CVNov 29, 2014

Pedestrian Detection aided by Deep Learning Semantic Tasks

arXiv:1412.0069v1439 citations
Originality Incremental advance
AI Analysis

This work addresses pedestrian detection for autonomous driving by improving accuracy through multi-task learning, though it is incremental as it builds on existing deep learning methods.

The paper tackles pedestrian detection by jointly optimizing detection with semantic tasks like pedestrian and scene attributes, transferring scene attributes from segmentation datasets to reduce annotation costs. The approach reduces miss rates by 17% on Caltech and 5.5% on ETH datasets compared to previous deep models.

Deep learning methods have achieved great success in pedestrian detection, owing to its ability to learn features from raw pixels. However, they mainly capture middle-level representations, such as pose of pedestrian, but confuse positive with hard negative samples, which have large ambiguity, e.g. the shape and appearance of `tree trunk' or `wire pole' are similar to pedestrian in certain viewpoint. This ambiguity can be distinguished by high-level representation. To this end, this work jointly optimizes pedestrian detection with semantic tasks, including pedestrian attributes (e.g. `carrying backpack') and scene attributes (e.g. `road', `tree', and `horizontal').

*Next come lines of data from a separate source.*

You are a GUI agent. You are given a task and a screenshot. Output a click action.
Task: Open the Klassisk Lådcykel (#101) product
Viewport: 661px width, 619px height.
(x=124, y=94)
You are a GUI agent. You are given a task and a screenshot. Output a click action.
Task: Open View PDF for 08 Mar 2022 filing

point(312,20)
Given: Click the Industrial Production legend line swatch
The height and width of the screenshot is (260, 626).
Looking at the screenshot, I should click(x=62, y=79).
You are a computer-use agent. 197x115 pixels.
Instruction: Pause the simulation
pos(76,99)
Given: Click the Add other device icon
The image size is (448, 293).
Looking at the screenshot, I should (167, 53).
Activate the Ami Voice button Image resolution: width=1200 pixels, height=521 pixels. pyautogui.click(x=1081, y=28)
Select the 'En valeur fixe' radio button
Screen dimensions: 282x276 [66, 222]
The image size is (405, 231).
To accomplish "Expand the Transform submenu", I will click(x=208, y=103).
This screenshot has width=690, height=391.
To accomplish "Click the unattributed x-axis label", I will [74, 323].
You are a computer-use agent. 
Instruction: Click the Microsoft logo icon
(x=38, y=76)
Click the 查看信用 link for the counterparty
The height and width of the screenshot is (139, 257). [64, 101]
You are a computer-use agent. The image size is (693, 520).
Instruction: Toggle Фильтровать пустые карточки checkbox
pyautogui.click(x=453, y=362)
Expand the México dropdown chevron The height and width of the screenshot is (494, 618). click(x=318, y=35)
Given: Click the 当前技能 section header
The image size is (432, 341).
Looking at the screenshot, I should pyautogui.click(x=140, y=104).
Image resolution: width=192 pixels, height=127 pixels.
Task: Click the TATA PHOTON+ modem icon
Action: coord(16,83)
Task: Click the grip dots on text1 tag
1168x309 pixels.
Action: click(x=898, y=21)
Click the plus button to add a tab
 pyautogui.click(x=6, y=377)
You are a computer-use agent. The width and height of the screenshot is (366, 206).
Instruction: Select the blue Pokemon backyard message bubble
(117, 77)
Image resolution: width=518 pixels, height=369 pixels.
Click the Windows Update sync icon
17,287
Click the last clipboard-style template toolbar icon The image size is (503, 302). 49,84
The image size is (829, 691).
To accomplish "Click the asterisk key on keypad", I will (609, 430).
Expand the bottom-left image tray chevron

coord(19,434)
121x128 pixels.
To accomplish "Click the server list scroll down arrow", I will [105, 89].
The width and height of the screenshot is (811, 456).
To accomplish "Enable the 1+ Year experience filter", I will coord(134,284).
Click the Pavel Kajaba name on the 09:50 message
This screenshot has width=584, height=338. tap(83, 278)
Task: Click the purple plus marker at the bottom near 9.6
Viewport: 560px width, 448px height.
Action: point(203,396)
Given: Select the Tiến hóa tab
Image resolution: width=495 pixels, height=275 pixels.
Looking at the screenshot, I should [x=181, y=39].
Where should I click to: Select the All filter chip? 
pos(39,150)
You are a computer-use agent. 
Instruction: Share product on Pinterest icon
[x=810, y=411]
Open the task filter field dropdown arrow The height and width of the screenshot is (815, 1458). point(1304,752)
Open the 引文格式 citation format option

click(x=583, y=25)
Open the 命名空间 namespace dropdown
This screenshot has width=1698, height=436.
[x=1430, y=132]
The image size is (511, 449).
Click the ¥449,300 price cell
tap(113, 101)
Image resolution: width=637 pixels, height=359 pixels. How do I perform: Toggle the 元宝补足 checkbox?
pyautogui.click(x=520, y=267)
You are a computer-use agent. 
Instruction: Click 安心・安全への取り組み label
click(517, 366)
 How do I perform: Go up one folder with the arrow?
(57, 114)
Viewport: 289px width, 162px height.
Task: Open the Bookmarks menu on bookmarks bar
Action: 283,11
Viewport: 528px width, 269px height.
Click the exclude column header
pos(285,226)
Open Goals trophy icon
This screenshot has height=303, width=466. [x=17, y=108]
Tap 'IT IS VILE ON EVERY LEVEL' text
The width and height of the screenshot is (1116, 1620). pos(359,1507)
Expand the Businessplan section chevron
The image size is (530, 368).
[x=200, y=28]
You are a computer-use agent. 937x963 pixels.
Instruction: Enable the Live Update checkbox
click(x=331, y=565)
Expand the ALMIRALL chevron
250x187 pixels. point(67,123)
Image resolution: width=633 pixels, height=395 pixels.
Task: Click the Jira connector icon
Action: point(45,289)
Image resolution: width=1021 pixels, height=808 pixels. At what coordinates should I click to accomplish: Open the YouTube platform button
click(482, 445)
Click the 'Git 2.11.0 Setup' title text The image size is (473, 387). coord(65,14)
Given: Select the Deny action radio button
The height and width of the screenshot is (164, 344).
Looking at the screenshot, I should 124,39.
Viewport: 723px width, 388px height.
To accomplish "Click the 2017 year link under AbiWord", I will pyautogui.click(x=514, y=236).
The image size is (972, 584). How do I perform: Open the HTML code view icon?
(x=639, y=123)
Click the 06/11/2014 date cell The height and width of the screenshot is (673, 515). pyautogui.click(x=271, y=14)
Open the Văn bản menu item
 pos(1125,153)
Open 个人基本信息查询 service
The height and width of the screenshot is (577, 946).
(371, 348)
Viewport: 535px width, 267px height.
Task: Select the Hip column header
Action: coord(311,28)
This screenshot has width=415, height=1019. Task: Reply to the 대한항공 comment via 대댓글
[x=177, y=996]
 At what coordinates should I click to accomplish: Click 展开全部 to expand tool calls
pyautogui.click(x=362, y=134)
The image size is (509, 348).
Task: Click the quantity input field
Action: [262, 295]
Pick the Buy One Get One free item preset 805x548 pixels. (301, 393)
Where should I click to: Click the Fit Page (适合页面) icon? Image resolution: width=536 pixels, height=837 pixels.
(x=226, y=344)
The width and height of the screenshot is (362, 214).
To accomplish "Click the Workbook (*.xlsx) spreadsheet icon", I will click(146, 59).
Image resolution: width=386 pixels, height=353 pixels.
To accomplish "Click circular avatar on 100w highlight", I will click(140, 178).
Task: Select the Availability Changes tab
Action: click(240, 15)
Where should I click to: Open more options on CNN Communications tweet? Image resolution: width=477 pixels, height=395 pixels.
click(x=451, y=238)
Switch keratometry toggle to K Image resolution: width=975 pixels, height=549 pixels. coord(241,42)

Rather than expensively annotating scene attributes, we transfer attributes information from existing scene segmentation datasets to the pedestrian dataset, by proposing a novel deep model to learn high-level features from multiple tasks and multiple data sources. Since distinct tasks have distinct convergence rates and data from different datasets have different distributions, a multi-task objective function is carefully designed to coordinate tasks and reduce discrepancies among datasets. The importance coefficients of tasks and network parameters in this objective function can be iteratively estimated. Extensive evaluations show that the proposed approach outperforms the state-of-the-art on the challenging Caltech and ETH datasets, where it reduces the miss rates of previous deep models by 17 and 5.5 percent, respectively.